[Description of the task]: From the listing that follows, count the lines including "green" and give the number alone.

Start of Record extracts

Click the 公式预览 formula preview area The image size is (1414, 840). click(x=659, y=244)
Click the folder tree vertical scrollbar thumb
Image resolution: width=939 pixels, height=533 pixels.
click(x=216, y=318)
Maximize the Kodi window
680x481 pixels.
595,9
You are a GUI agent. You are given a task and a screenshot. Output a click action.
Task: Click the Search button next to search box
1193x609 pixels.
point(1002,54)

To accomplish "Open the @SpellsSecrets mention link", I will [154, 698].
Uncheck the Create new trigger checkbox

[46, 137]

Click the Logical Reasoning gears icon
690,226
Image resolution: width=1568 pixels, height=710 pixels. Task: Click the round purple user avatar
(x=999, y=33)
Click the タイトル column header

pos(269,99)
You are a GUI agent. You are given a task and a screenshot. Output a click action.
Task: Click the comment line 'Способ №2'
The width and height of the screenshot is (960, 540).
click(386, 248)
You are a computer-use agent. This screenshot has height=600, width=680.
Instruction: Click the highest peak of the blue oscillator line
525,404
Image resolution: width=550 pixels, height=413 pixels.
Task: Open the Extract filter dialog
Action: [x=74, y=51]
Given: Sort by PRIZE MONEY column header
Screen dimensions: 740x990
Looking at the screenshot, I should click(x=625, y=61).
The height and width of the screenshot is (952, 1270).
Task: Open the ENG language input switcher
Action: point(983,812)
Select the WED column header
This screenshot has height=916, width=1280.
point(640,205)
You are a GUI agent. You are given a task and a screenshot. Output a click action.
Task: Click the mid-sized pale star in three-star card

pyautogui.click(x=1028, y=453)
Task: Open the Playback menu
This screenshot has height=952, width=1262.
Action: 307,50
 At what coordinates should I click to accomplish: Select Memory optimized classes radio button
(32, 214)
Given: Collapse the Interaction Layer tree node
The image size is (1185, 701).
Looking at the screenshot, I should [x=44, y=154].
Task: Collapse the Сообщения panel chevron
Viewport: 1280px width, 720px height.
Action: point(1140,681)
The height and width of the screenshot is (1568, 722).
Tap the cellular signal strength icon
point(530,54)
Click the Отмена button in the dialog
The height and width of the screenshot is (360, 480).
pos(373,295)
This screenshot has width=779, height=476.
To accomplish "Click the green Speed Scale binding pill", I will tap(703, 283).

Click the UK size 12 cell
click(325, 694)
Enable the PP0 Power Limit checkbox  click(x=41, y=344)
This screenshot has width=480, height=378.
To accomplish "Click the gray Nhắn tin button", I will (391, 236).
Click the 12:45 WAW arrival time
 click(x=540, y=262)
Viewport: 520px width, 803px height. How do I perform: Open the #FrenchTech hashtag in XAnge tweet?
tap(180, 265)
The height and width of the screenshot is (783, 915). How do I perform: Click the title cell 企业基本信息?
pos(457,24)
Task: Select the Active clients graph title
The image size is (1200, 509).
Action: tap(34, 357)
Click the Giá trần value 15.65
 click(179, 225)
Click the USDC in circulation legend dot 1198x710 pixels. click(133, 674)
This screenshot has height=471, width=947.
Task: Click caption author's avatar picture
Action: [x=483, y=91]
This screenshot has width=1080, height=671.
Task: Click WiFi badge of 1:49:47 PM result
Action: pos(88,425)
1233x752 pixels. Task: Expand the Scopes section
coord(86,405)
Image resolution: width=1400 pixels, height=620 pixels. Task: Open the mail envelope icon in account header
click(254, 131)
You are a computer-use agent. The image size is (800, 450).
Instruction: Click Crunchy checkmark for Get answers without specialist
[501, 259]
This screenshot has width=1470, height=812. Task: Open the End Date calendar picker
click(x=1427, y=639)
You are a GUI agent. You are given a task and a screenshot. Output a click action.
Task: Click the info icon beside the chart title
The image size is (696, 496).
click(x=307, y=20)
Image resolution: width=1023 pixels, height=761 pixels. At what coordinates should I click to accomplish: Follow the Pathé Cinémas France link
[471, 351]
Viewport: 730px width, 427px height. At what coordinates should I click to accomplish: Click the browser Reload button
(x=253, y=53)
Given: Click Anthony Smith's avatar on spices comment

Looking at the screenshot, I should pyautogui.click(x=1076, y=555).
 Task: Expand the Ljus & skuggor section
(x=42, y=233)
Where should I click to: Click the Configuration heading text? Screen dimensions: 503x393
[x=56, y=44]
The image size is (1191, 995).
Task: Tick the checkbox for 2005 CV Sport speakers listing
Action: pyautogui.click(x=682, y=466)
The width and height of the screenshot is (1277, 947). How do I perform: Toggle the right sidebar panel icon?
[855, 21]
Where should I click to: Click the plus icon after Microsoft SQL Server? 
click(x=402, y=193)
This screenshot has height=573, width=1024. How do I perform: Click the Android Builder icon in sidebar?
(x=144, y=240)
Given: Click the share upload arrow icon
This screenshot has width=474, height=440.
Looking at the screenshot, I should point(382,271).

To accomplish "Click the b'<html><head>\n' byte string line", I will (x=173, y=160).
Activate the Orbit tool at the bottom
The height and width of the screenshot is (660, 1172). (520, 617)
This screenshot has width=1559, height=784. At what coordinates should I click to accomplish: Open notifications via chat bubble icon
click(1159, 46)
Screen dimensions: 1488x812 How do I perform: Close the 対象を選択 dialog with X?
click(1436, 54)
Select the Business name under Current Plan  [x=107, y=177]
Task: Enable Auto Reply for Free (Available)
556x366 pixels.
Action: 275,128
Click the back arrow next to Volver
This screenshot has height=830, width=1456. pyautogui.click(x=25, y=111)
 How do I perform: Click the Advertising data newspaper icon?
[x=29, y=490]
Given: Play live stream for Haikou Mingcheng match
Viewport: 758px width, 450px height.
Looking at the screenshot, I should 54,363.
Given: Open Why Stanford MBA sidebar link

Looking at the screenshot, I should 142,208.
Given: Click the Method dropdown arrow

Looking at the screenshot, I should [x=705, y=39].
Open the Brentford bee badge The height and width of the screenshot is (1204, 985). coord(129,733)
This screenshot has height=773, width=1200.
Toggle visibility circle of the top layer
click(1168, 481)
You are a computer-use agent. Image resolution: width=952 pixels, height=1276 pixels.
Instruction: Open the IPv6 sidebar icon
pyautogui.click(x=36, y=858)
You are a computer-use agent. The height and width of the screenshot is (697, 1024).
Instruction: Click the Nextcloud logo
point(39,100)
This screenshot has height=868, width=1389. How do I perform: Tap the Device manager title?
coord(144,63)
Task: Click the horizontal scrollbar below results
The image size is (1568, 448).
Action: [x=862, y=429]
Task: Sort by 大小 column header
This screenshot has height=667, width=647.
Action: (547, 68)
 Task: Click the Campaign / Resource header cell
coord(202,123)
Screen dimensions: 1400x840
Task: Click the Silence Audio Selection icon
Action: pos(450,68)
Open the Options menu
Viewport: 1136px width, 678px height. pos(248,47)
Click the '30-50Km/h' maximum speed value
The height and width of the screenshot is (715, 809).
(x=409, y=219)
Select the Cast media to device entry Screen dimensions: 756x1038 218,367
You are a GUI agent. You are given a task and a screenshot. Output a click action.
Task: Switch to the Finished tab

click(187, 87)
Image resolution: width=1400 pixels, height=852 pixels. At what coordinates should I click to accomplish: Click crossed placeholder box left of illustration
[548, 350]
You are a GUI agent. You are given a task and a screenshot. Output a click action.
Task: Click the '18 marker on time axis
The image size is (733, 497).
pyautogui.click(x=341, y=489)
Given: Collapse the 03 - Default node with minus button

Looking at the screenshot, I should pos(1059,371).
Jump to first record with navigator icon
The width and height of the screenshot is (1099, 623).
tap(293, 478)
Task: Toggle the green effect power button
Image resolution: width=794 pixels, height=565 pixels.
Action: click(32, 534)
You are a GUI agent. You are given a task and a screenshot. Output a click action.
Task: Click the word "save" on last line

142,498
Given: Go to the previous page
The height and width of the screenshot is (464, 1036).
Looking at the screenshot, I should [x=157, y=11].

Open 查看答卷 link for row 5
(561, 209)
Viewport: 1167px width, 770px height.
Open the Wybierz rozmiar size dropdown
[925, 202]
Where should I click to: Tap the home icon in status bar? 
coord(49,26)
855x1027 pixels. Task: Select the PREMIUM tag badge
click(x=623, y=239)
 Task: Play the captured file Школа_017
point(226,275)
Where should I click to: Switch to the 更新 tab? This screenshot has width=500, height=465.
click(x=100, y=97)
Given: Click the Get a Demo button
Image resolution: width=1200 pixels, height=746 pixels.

End of Record extracts

[Answer area]: 2